Lim Oon Kuin, the 82-year-old founder of Hin Leong Trading, was found guilty on Friday of two charges of cheating HSBC and one of encouraging a Hin Leong contracts executive to forge a document. A sum of US$111.7mn was involved.

Hin Leong, one of the most powerful names in Asia’s oil trading industry, had been hiding losses from trading in futures markets and selling off oil inventories that had already been pledged as collateral for loans, according to legal filings.

The Singaporean tycoon will be sentenced in October and faces a maximum 10-year jail sentence for each of the three charges. He had become one of the city-state’s wealthiest people before his empire collapsed in 2020 as oil prices tumbled.

With its low corporate tax rates and stability, coupled with a location straddling the shipping lanes that connect China with global markets, Singapore has become one of the world’s biggest commodities hubs, competing directly with London, Geneva and Houston.

But the wrongdoing exposed at Hin Leong, along with other commodities trading scandals, have raised questions about the integrity of Singapore’s regulatory framework and its oversight of commodities trading houses.
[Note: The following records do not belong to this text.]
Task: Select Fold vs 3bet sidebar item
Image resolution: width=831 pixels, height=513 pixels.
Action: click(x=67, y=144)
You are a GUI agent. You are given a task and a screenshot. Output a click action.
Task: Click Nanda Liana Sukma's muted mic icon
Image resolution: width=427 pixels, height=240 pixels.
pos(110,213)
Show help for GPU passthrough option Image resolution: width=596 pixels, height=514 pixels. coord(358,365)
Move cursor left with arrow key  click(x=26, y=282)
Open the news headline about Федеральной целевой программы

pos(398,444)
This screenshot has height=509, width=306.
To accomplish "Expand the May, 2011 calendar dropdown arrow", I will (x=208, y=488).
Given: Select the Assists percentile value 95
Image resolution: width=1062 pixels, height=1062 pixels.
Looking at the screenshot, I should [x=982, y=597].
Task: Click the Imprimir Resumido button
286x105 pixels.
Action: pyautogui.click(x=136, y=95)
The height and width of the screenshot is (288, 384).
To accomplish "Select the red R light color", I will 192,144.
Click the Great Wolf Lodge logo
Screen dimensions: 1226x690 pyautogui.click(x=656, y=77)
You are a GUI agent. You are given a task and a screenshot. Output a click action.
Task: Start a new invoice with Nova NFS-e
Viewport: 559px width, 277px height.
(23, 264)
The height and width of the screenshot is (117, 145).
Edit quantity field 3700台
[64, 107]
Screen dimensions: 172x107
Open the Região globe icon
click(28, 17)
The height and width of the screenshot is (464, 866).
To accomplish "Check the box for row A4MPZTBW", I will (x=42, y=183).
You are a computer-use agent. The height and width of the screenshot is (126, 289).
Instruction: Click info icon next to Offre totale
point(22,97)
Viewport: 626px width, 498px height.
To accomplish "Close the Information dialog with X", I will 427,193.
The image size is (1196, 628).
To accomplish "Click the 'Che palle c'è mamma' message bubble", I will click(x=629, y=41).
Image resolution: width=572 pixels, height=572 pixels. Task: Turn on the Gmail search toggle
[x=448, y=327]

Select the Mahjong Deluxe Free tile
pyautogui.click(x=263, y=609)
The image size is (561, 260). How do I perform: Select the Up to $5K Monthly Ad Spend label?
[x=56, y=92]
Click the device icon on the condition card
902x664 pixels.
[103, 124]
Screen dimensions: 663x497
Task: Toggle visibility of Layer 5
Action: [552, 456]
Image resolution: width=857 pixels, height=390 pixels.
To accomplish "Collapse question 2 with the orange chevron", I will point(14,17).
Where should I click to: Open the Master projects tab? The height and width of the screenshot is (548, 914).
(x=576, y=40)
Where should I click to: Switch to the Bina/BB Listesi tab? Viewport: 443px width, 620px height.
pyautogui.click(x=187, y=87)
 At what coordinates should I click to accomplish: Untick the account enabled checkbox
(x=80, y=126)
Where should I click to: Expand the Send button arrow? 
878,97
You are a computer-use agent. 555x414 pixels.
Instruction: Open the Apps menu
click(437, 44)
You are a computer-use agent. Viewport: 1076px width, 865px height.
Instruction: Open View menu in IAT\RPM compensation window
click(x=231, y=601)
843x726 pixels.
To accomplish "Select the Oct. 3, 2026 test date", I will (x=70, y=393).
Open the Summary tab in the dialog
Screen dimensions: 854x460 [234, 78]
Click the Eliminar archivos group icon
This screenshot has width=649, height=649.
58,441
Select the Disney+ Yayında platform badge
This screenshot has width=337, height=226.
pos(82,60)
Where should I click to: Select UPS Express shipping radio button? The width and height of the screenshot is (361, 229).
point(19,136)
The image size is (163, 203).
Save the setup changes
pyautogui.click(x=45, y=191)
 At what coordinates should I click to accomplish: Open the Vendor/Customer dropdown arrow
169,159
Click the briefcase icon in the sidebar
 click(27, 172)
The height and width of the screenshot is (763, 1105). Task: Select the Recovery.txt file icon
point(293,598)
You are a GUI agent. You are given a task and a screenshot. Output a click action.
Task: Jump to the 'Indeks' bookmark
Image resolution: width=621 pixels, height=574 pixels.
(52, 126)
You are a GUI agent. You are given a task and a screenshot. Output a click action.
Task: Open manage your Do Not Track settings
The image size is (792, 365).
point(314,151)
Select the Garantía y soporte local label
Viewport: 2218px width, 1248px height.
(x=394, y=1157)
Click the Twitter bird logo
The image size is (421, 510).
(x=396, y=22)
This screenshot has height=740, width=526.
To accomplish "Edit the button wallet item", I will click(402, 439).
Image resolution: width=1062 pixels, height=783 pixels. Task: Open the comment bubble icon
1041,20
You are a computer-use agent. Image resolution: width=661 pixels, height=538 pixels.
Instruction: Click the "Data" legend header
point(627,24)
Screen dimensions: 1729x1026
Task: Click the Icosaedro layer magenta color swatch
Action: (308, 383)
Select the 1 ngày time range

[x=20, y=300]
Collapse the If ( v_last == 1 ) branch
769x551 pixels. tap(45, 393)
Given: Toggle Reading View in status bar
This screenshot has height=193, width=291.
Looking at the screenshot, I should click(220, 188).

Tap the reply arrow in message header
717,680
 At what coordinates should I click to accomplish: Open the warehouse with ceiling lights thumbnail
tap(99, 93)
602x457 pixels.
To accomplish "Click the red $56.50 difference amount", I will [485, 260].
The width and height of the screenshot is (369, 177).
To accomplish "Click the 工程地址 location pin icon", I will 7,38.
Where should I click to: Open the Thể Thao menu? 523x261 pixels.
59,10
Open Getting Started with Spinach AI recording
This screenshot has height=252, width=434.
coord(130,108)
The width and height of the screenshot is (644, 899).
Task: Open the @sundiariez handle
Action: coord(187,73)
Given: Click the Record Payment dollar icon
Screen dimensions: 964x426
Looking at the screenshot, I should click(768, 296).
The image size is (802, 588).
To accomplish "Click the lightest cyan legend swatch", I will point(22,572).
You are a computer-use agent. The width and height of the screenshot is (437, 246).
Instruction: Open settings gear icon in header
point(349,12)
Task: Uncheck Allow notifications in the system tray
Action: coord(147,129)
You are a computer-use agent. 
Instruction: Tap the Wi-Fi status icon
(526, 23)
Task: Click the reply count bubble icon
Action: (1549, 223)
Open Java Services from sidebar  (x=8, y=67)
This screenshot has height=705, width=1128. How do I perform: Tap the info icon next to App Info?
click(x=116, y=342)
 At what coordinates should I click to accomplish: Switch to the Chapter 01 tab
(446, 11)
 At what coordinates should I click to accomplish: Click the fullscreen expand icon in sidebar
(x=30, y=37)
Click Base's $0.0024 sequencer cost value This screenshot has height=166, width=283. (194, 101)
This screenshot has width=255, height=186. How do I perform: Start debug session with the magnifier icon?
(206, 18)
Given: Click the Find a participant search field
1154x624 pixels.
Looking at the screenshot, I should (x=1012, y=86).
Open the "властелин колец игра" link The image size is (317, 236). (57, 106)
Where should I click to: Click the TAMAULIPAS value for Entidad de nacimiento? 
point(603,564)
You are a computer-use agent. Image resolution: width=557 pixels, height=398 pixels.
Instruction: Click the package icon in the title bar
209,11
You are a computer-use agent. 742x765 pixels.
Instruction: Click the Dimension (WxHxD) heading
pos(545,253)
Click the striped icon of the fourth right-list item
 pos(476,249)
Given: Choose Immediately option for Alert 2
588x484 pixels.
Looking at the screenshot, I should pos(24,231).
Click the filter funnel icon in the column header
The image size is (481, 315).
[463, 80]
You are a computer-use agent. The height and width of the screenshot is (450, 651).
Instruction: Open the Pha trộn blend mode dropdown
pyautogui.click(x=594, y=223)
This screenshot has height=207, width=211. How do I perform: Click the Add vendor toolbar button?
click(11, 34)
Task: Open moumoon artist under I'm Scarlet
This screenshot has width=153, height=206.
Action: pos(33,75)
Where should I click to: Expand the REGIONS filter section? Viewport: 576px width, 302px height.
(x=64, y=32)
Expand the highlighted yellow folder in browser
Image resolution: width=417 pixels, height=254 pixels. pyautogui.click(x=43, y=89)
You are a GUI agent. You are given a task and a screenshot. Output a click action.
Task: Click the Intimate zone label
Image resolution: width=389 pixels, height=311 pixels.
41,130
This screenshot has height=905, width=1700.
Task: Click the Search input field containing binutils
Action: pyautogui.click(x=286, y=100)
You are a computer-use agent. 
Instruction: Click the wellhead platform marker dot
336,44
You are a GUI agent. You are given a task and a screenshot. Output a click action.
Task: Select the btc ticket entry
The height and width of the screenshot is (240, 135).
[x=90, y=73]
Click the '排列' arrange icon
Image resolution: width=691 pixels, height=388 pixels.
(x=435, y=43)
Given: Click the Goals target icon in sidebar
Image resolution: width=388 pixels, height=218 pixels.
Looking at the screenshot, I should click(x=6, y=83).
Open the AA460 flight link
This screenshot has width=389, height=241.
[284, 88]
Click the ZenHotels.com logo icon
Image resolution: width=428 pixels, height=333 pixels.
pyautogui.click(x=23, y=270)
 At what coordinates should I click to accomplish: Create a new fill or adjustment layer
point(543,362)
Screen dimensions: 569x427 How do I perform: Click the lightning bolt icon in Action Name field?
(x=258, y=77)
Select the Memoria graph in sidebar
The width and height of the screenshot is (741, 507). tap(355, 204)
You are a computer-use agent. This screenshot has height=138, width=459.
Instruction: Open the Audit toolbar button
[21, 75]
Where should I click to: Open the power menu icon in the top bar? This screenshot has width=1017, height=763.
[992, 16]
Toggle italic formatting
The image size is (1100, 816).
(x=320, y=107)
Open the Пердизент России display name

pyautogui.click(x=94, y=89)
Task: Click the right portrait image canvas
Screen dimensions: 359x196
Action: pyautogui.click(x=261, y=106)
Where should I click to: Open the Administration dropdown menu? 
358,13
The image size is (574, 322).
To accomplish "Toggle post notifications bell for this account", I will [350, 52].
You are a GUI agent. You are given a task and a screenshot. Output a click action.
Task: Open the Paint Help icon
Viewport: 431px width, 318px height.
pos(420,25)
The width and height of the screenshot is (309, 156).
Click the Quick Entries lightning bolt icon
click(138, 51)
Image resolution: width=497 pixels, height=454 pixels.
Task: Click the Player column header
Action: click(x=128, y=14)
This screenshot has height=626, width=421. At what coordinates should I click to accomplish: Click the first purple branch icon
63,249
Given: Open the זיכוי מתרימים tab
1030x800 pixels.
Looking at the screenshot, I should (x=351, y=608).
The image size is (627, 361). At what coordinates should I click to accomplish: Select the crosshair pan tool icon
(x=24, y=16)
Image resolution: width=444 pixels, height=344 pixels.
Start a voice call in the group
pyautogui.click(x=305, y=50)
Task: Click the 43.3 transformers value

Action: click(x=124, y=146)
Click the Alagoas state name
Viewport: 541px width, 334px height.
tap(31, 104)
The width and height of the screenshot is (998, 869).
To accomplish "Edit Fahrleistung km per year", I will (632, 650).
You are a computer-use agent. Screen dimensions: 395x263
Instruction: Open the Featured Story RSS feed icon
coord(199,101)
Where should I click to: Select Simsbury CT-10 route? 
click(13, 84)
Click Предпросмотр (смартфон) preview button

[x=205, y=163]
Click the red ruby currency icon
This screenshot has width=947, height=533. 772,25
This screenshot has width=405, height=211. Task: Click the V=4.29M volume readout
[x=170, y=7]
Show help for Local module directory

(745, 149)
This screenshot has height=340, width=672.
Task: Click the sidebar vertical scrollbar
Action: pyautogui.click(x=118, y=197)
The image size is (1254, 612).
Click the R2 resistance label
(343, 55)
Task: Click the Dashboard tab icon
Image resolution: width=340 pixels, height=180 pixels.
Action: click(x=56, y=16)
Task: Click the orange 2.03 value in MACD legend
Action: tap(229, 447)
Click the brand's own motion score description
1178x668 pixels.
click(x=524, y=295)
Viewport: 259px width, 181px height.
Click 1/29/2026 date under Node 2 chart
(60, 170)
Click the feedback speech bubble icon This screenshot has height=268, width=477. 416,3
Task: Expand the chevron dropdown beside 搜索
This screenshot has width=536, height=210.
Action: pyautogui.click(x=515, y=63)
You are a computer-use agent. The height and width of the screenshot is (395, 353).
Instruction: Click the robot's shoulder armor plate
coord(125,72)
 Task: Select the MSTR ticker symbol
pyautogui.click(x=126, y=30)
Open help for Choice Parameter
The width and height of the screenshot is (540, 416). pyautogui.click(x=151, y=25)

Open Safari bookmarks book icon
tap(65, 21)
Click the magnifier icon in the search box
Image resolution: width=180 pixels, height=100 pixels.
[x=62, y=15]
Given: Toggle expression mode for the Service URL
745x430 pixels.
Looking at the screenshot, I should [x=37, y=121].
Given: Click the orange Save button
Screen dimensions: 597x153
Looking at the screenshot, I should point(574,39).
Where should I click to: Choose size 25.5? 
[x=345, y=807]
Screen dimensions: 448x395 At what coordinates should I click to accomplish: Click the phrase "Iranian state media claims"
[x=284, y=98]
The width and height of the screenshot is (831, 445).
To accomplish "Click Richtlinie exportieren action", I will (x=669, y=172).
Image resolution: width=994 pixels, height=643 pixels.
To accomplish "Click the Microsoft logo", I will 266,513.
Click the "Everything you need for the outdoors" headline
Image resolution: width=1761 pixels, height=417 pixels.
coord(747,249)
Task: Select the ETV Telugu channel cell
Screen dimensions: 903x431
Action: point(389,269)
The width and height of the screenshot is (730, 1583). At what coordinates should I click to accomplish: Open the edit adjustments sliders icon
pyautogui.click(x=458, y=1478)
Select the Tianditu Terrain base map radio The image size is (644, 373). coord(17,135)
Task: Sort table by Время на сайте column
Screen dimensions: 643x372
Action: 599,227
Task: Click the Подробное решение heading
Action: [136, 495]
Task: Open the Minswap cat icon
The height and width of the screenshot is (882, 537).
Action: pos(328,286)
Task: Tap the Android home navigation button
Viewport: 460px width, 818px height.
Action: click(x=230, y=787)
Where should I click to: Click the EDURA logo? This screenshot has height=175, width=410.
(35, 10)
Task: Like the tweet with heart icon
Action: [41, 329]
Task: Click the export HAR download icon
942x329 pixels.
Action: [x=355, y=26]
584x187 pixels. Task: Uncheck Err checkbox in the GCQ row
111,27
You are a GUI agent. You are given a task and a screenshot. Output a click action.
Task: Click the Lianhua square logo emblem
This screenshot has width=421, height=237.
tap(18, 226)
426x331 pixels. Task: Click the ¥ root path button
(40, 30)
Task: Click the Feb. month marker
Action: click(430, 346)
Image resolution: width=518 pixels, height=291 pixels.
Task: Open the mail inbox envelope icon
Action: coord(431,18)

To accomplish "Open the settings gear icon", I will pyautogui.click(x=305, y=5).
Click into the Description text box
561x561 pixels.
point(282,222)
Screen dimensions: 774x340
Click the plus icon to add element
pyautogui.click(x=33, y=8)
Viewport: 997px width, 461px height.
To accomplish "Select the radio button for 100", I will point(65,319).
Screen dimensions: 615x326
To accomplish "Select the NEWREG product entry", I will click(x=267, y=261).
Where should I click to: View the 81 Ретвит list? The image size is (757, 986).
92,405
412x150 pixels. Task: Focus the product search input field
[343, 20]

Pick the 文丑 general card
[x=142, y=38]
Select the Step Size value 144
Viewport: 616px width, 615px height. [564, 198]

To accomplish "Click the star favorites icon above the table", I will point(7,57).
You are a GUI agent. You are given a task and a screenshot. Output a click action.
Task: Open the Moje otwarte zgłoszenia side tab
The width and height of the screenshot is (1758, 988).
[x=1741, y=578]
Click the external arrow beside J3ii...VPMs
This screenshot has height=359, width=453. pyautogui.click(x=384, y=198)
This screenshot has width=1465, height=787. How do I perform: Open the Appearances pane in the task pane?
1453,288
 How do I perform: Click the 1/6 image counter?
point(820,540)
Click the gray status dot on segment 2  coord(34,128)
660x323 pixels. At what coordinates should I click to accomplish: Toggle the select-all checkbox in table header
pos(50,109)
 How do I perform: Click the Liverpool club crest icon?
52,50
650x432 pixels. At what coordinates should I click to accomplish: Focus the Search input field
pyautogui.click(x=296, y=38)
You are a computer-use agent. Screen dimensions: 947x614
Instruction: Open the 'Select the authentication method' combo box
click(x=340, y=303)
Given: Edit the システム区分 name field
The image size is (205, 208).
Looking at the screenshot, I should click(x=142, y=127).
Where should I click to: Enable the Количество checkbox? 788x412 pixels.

A high-profile accounting scandal in 2018 at commodities business Noble Group’s Singapore entity brought the business to the brink of collapse, while Japan’s biggest trading house Mitsubishi Corporation was forced to liquidate its Singapore unit Petro-Diamond in 2019 after a rogue trader lost more than $300mn through unauthorised transactions.

HSBC and DBS, Singapore’s biggest lender, were among the bank creditors that provided trade financing to Hin Leong for years, with Lim originally being charged in 2020 after confessing to hiding US$800mn in losses and directing the company’s finance department not to disclose the losses, suffered in futures markets.

He also revealed he had sold a “substantial part” of the company’s oil inventories and used the cash as general funds, even though it was the subject of inventory financing agreements with banks.

He was later hit with more than 100 other charges, but prosecutors proceeded to trial on just three of them. Lim remains at liberty on a S$4mn (US$3mn) bail.